# Installing Turbo S or Aftermarket Front Bumper Cover on a 04 Vert?



## Big Wave Dave (Oct 18, 2005)

I would like to know what is involved with installing a Turbo S or aftermarket bumper cover on a 2004 Vert? I would like to know costs and part #'s etc. to get an idea if I want to have this done. I'm in SoCal and if there is any recomendations that would be great.


----------



## 20VConvBug (Jan 16, 2004)

*Re: Installing Turbo S or Aftermarket Front Bumper Cover on a 04 Vert? (Big Wave Dave)*

It's a little over 3 grand, and there is an EXTENSIVE parts list. If you go to newbeetle.org, and look on the old forums for w00sh (that's with two zero's), he has a list, although I had to add a few parts that he did not list. Also, if you have xenon lights, you'll obviously lose your headlight washers as there are no cutouts for them on the bumper. The washer fluid bottle on cars with xenon lights is bigger, and I don't know anything about fitment problems. You will also have to modify or replace your radiator mount for fit. w00sh said he had to change his headlights because his bodyshop couldn't get the rubber seals to work, but I've heard of others who didn't, and just reused their original non-S lights. The Turbo S has city lights built in, but that's the only difference.
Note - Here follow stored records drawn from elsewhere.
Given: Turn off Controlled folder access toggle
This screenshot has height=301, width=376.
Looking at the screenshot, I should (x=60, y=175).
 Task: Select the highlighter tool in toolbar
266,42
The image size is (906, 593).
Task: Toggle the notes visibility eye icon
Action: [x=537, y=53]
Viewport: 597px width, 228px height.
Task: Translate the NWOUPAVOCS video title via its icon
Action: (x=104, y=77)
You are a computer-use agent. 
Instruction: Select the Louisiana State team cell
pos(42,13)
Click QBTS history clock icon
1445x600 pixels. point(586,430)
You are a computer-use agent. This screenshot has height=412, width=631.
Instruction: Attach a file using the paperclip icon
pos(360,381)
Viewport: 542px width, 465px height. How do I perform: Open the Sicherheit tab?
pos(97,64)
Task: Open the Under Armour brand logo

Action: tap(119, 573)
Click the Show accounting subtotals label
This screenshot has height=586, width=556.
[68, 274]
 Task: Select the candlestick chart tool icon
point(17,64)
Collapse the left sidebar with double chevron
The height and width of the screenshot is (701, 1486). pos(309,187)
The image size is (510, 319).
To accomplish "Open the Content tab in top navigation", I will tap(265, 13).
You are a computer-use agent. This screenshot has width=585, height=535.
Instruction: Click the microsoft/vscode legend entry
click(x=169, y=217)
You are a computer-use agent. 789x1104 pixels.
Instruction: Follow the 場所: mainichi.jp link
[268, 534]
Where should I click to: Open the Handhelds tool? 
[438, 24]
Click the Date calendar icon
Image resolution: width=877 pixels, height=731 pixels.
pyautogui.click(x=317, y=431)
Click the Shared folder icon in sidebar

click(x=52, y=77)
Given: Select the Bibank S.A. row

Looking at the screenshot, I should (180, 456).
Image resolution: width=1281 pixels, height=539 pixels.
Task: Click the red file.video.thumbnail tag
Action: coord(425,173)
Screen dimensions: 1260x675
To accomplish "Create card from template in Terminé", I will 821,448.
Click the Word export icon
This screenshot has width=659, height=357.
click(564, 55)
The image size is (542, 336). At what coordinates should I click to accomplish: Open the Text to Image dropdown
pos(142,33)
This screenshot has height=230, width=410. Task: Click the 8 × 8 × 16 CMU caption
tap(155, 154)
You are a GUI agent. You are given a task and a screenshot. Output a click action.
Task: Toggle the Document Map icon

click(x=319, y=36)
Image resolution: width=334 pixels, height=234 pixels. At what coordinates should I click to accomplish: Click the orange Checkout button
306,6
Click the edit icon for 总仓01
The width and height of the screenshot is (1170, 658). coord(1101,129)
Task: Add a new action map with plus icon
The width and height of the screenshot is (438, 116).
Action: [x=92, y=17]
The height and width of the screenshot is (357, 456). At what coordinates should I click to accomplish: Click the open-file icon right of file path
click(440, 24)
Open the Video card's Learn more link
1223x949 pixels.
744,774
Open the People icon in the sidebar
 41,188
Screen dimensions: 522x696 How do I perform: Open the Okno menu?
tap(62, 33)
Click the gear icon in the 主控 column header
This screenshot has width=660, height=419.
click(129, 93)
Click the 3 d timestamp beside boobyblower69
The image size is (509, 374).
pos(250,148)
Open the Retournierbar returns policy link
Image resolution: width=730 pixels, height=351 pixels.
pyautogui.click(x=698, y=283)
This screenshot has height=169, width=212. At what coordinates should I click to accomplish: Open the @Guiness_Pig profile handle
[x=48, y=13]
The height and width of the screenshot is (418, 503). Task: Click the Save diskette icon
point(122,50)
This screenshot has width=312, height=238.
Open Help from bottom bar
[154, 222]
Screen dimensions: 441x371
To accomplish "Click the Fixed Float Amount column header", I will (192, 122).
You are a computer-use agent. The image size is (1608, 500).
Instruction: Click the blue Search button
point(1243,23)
Anyway, his convertible is gray, and mine is Galactic blue, so you can get an idea of what your convertible will look like with the bumper.


----------



## SMG8vT (Oct 8, 2004)

*Re: Installing Turbo S or Aftermarket Front Bumper Cover on a 04 Vert? (20VConvBug)*

The rear bumpers are different for differently-shaped trunk lids.
You can get one that looks just like the Turbo S one from drivergear for the 'vert.
Just, you'll never find a used one








SMG


----------



## Big Wave Dave (Oct 18, 2005)

*Re: Installing Turbo S or Aftermarket Front Bumper Cover on a 04 Vert? (SomeMacGuy)*

Thanks - I will look into it. The one from VW Driver Gear is that any easier or a better fit?


----------



## SMG8vT (Oct 8, 2004)

*Re: Installing Turbo S or Aftermarket Front Bumper Cover on a 04 Vert? (Big Wave Dave)*

Yeah, the one from drivergear is the only one that will fit.
This is why you see vert few 'verts with bodykits








SMG


----------



## w00sh! (Jul 5, 2003)

*Re: Installing Turbo S or Aftermarket Front Bumper Cover on a 04 Vert? (SomeMacGuy)*


_Quote, originally posted by *SomeMacGuy* »_The rear bumpers are different for differently-shaped trunk lids.
You can get one that looks just like the Turbo S one from drivergear for the 'vert.
Just, you'll never find a used one








SMG

The one in Driver's Gear is NOT for a convertible. It's a little confusing because it is shown when you look under New Beetle Convertible/Body Styling but if you read the item description carefully it says:

_Quote, originally posted by *Driver's Gear* »_Shown with the Sport Exhaust Diffuser. *Not for New Beetle convertible or Turbos S models.*

Sorry dude. You really can't use the TurboS rear bumper without extensive modifications to your trunk lid. It can be done, but you'll need a really good body man and lots of Benjamins.


----------



## Big Wave Dave (Oct 18, 2005)

*Re: Installing Turbo S or Aftermarket Front Bumper Cover on a 04 Vert? (w00sh!)*

Remember I just want to so the front.


----------



## Big Wave Dave (Oct 18, 2005)

*Re: Installing Turbo S or Aftermarket Front Bumper Cover on a 04 Vert? (Big Wave Dave)*

I have searched the old and new forums at newbeetle.org and have not seen it yet. There was one posting with pictures that I could not see from an owner in Los Angeles that had done the Votex kit. If anyone has pictures or info I would really appreciatte it. THANKS!


----------



## Big Wave Dave (Oct 18, 2005)

*Re: Installing Turbo S or Aftermarket Front Bumper Cover on a 04 Vert? (Big Wave Dave)*

How about abbump?? I need the info.


----------



## BEARJAM BHRIFIC (Jun 28, 2004)

*Re: Installing Turbo S or Aftermarket Front Bumper Cover on a 04 Vert? (Big Wave Dave)*


_Quote, originally posted by *Big Wave Dave* »_I would like to know what is involved with installing a Turbo S or aftermarket bumper cover on a 2004 Vert? I would like to know costs and part #'s etc. to get an idea if I want to have this done. I'm in SoCal and if there is any recomendations that would be great.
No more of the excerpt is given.